(Material to process Opens)

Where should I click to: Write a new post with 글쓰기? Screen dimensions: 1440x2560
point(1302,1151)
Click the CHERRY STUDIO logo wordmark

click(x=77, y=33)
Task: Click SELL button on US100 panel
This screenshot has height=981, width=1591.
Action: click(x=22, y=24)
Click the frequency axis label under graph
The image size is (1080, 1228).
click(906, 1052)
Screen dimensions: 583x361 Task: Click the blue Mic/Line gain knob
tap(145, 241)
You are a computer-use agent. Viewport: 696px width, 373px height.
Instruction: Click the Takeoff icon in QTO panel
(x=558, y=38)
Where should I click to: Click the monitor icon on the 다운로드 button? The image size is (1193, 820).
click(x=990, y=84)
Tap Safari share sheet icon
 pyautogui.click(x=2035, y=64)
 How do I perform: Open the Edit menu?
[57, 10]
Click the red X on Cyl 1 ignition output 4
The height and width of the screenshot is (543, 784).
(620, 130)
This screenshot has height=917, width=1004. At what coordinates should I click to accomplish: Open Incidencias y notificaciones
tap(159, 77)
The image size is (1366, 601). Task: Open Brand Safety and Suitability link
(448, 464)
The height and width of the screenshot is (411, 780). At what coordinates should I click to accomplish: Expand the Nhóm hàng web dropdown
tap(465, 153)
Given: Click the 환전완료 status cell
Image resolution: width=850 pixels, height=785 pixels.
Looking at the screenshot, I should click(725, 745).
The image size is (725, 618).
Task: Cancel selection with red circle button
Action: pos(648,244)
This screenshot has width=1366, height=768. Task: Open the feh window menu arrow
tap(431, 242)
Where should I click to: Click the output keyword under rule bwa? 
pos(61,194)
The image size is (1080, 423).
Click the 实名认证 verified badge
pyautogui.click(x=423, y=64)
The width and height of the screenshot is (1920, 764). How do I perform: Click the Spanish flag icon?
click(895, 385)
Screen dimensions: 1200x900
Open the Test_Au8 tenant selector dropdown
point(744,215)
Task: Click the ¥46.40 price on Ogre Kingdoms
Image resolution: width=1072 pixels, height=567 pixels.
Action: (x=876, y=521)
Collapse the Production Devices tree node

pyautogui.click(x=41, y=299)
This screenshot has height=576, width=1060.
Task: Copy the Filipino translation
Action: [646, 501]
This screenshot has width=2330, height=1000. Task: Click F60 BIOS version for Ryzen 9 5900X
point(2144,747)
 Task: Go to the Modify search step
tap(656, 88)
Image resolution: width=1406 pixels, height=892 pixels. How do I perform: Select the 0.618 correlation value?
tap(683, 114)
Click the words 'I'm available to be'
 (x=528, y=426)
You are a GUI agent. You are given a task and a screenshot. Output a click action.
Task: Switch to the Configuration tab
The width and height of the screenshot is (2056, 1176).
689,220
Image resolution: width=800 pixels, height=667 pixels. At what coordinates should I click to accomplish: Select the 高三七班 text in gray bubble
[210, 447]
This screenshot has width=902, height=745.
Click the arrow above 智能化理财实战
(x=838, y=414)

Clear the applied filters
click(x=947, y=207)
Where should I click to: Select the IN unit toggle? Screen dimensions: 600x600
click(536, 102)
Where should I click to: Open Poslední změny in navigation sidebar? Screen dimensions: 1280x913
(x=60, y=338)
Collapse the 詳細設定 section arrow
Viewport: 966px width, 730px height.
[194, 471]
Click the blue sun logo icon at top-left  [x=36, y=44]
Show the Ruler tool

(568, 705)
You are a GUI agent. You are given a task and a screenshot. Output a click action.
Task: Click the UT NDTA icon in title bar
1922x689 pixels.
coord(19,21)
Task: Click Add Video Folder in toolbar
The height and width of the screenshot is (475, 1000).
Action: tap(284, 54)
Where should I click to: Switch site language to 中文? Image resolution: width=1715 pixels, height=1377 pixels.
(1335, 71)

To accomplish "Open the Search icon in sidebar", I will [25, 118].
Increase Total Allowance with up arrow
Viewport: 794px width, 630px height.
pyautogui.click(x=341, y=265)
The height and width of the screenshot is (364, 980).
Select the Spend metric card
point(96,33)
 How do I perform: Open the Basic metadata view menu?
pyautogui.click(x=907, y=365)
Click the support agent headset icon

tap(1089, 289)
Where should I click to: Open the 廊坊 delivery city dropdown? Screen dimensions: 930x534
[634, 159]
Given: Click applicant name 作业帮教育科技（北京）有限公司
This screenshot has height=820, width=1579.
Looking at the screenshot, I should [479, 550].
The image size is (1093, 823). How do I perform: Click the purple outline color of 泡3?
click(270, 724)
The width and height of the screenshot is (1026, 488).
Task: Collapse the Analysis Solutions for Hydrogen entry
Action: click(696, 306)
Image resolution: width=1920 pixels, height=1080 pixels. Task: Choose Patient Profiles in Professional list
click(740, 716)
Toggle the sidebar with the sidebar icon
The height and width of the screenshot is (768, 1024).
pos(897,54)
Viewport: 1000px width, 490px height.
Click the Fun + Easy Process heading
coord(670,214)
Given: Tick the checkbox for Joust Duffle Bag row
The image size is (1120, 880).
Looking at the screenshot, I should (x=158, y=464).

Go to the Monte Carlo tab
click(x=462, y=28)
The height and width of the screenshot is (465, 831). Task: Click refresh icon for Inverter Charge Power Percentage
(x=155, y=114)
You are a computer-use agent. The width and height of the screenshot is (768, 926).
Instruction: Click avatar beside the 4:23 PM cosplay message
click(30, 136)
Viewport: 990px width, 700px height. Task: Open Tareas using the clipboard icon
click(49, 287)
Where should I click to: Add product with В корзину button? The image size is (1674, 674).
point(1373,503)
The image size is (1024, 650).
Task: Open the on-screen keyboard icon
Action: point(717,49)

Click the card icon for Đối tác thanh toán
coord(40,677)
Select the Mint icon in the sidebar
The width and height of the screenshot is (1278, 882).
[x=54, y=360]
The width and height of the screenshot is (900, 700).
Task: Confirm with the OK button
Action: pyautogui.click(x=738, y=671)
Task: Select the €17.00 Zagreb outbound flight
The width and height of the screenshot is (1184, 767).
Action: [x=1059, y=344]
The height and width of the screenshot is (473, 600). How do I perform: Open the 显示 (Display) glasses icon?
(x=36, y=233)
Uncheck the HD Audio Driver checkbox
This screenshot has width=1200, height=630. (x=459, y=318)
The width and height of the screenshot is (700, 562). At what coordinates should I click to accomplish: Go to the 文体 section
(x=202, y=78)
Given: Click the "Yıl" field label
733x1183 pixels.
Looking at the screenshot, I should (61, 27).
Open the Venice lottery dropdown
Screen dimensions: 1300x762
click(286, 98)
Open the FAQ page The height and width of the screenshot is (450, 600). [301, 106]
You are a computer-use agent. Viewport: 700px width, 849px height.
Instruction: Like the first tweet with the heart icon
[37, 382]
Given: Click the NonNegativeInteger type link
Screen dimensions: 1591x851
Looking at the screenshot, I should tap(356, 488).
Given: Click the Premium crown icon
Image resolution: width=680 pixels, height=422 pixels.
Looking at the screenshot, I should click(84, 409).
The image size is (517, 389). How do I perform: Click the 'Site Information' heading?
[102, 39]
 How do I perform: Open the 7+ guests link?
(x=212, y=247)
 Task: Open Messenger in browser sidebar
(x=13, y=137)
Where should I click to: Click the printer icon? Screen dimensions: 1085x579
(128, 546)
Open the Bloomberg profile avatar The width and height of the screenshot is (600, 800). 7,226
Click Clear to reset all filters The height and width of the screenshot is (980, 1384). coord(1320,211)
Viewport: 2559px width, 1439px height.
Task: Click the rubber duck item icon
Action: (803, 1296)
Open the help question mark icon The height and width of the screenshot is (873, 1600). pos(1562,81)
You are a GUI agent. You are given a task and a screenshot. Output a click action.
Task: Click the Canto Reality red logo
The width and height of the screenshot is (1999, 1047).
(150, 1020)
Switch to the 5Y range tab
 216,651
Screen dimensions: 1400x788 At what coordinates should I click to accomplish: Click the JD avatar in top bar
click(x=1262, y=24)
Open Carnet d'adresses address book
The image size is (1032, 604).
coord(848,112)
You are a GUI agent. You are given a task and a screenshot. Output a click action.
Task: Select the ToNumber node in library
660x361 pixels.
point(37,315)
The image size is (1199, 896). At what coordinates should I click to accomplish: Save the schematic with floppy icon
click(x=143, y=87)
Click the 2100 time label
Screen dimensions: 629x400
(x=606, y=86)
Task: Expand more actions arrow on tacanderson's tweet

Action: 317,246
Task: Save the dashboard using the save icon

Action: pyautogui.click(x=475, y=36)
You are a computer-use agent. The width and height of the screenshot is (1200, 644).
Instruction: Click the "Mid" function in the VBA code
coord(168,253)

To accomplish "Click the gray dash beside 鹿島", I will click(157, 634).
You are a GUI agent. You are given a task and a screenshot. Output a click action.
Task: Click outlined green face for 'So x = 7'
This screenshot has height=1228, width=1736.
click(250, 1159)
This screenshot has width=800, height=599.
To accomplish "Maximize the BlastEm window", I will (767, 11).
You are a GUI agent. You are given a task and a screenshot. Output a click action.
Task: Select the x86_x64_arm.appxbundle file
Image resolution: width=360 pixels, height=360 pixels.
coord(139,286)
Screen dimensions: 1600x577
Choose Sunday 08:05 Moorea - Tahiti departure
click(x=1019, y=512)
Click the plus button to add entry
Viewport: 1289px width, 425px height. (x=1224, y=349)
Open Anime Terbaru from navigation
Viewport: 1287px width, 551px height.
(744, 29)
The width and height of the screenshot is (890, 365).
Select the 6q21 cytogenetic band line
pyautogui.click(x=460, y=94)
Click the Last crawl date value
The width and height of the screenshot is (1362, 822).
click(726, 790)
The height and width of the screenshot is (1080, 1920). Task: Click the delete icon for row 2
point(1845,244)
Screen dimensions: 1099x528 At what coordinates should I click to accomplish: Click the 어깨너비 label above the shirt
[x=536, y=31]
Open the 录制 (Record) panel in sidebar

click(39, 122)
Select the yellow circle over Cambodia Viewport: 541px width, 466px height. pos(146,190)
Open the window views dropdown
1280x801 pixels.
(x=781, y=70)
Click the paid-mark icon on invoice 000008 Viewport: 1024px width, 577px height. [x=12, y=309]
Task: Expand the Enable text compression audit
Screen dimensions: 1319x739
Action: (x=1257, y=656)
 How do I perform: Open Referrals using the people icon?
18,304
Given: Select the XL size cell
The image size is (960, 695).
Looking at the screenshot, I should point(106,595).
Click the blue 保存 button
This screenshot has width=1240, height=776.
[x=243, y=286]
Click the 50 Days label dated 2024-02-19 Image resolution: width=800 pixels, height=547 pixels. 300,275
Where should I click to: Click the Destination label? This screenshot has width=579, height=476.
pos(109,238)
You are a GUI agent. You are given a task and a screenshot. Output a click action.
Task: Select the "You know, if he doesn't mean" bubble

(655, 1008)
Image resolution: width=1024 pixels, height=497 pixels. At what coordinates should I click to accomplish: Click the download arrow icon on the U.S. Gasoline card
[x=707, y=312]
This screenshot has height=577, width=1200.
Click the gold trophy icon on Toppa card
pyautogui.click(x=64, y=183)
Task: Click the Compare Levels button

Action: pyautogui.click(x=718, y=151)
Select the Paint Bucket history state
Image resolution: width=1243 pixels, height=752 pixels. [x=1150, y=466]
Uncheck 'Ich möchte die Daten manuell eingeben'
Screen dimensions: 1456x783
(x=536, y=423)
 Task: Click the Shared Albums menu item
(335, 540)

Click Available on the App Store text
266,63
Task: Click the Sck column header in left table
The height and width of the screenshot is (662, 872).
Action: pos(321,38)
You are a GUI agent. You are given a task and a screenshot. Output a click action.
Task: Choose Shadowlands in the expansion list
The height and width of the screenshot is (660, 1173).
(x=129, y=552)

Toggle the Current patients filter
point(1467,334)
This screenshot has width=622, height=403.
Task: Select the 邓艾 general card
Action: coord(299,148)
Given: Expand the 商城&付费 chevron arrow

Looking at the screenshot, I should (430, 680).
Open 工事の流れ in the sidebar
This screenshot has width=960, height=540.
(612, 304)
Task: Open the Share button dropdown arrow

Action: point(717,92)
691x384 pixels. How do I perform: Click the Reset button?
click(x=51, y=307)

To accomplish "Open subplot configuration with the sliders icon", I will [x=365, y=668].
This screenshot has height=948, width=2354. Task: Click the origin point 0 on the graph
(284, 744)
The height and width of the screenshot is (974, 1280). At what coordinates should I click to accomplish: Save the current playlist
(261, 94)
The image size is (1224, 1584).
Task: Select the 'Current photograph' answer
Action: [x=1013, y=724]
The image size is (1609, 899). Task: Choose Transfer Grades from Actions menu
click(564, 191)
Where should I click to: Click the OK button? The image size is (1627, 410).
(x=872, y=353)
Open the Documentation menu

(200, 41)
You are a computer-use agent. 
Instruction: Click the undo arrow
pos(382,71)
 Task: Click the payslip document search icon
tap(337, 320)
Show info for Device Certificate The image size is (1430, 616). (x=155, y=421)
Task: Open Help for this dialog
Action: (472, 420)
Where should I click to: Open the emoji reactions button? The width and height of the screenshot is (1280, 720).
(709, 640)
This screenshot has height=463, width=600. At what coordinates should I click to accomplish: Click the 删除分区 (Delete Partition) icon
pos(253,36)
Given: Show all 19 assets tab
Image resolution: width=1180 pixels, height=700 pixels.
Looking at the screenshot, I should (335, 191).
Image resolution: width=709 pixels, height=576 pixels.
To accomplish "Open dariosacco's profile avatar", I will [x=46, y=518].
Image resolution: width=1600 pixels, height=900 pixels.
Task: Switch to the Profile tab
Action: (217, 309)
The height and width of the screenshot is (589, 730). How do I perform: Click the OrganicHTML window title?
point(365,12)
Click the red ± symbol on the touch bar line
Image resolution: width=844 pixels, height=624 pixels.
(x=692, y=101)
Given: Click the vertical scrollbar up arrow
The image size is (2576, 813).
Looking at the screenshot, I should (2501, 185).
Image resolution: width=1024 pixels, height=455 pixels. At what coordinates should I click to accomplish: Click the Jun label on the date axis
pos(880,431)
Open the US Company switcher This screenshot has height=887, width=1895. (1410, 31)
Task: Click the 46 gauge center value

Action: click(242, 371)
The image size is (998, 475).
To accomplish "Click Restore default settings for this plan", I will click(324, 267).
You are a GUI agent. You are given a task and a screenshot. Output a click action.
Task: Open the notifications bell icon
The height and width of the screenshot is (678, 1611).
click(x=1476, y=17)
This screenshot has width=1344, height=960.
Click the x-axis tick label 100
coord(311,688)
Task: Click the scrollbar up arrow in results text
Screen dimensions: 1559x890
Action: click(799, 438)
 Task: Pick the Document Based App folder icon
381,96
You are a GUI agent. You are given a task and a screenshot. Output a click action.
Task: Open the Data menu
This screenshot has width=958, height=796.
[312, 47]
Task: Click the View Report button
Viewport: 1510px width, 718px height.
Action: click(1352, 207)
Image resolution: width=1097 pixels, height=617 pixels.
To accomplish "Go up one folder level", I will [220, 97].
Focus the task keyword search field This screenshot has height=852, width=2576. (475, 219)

(Material to process Closes)

* _What is being asked_
What do the lines above say from the one containing "Toggle the sidebar with the sidebar icon" down to the one containing "Task: Select the €17.00"? Return them exactly, both end lines included, and only them.

* _The answer_
Toggle the sidebar with the sidebar icon
The height and width of the screenshot is (768, 1024).
pos(897,54)
Viewport: 1000px width, 490px height.
Click the Fun + Easy Process heading
coord(670,214)
Given: Tick the checkbox for Joust Duffle Bag row
The image size is (1120, 880).
Looking at the screenshot, I should (x=158, y=464).

Go to the Monte Carlo tab
click(x=462, y=28)
The height and width of the screenshot is (465, 831). Task: Click refresh icon for Inverter Charge Power Percentage
(x=155, y=114)
You are a computer-use agent. The width and height of the screenshot is (768, 926).
Instruction: Click avatar beside the 4:23 PM cosplay message
click(30, 136)
Viewport: 990px width, 700px height. Task: Open Tareas using the clipboard icon
click(49, 287)
Where should I click to: Add product with В корзину button? The image size is (1674, 674).
point(1373,503)
The image size is (1024, 650).
Task: Open the on-screen keyboard icon
Action: point(717,49)

Click the card icon for Đối tác thanh toán
coord(40,677)
Select the Mint icon in the sidebar
The width and height of the screenshot is (1278, 882).
[x=54, y=360]
The width and height of the screenshot is (900, 700).
Task: Confirm with the OK button
Action: pyautogui.click(x=738, y=671)
Task: Select the €17.00 Zagreb outbound flight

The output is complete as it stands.